Class 8 truck purchases on upward trend
Aug 18, 2003 12:00 PM
After several years of slow sales of Class 8 heavy-duty trucks, customer intention to purchase a new vehicle continues to increase, according to the JD Power and Associates 2003 Heavy-Duty Truck Customer Satisfaction Study. The study is based on responses from 2,675 primary maintainers of two-year-old Class 8 heavy-duty trucks.
Thirty-one percent of respondents indicate they will definitely purchase a Class 8 truck in the next 12 months—up from 26 percent in 2002. However, with the close focus on cost, the study also finds that just 39 percent say they would repurchase the same make again, down from 44 percent in 2002.
The study examined dealer service, customer satisfaction for three truck segments—over the road, vocational, and pickup and delivery. The study, now in its eighth year, focuses on smaller fleets and owner/operators, with an average fleet size at a single location of 64 trucks.
The study measures satisfaction with the service received from an authorized truck dealer’s service department. At the top in that category were Peterbilt and Mack Trucks. Western Star and Sterling also perform above the average.
The factors that impact satisfaction with a dealer visit are: dealer attitude, dealer facility, service quality, service delivery, service initiation, service advisor, and price. Western Star and Sterling also perform above the average.
Customer satisfaction for the three segments includes six factors: quality, exterior, engine, ride/handling/braking, transmission and interior. In the over-the-road segment, satisfaction with the vehicle’s sleeper is also measured.
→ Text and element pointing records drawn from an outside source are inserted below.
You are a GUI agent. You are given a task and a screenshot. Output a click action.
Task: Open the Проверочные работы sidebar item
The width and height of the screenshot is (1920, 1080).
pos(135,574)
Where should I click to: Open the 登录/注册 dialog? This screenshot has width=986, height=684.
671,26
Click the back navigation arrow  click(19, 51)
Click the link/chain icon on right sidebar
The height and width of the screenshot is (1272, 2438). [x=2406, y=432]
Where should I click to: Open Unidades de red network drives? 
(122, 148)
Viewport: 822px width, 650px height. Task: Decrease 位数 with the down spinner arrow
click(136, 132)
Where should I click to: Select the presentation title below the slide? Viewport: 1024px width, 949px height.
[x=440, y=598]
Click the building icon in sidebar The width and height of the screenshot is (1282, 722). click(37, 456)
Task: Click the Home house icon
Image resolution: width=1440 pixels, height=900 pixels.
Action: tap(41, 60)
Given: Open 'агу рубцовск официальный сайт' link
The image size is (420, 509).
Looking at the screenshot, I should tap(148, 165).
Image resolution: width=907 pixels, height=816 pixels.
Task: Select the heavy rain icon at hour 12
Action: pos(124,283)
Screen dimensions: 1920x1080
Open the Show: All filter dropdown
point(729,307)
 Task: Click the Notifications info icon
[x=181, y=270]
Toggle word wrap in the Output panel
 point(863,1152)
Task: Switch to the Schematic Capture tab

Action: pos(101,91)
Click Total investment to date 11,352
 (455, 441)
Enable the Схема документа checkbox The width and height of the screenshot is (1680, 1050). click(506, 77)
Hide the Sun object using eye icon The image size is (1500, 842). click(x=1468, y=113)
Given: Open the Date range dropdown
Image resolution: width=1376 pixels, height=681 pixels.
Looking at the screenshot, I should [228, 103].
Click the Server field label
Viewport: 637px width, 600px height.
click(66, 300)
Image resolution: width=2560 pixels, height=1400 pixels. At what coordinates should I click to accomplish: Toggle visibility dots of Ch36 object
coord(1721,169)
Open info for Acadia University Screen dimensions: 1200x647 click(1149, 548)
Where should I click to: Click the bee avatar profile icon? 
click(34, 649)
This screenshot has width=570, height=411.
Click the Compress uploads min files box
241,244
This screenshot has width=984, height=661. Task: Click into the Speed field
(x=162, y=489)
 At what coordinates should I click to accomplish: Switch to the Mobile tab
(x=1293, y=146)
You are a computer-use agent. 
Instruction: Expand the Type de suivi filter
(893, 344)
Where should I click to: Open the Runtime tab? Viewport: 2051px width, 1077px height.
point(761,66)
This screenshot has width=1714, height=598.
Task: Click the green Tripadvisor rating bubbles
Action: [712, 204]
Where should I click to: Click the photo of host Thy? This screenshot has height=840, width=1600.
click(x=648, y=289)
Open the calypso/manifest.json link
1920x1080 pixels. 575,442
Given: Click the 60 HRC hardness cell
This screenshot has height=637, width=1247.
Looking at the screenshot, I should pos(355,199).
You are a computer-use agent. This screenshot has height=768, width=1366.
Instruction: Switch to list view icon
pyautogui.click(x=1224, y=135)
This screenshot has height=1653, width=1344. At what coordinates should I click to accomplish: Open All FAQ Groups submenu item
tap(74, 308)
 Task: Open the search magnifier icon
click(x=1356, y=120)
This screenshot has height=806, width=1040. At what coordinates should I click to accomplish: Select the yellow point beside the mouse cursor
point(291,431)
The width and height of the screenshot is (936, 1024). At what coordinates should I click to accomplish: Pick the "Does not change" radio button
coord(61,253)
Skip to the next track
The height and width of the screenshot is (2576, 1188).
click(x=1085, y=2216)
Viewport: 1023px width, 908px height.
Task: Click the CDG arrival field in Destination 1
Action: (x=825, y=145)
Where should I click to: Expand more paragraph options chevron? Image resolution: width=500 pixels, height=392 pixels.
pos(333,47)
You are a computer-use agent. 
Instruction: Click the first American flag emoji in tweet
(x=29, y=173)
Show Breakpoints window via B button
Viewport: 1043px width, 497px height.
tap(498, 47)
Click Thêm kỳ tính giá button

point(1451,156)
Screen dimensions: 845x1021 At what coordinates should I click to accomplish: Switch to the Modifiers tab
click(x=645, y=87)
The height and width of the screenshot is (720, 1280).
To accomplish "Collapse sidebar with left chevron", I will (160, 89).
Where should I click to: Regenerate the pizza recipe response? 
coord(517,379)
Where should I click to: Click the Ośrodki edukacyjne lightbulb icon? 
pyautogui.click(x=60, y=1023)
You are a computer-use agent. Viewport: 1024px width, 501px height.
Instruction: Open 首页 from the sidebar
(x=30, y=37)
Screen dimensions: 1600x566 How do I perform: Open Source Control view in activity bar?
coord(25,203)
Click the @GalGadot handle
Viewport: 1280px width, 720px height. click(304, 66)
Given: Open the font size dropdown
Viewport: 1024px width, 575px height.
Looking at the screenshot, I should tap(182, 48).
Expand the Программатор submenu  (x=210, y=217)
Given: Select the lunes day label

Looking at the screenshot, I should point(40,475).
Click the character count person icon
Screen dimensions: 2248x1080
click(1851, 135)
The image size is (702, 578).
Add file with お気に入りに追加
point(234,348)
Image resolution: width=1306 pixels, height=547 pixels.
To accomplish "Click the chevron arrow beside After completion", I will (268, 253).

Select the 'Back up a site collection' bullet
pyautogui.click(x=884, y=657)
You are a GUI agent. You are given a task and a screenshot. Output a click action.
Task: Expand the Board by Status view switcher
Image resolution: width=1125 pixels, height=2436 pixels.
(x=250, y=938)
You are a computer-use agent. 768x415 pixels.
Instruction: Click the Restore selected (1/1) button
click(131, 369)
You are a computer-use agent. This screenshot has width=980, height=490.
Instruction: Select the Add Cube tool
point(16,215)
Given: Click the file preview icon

Peterbilt ranks highest in customer satisfaction among over-the-road trucks, performing particularly well in the quality, exterior, engine, ride/handling/braking, and transmission factors. The top ranking is driven by the performance of the Peterbilt 379, which receives strong scores and shows substantial year-to-year improvement in satisfaction with the engine and transmission factors. Kenworth also performs above the segment average.
Peterbilt also ranks highest in the vocational segment, receiving strong scores from its maintainers on all six factors. Peterbilt’s strength in the segment is the quality factor, with fewer customers reporting problems in 2003 compared to 2002. Western Star follows Peterbilt in the rankings, trailing by just three index points. Kenworth and Sterling also perform above the segment average.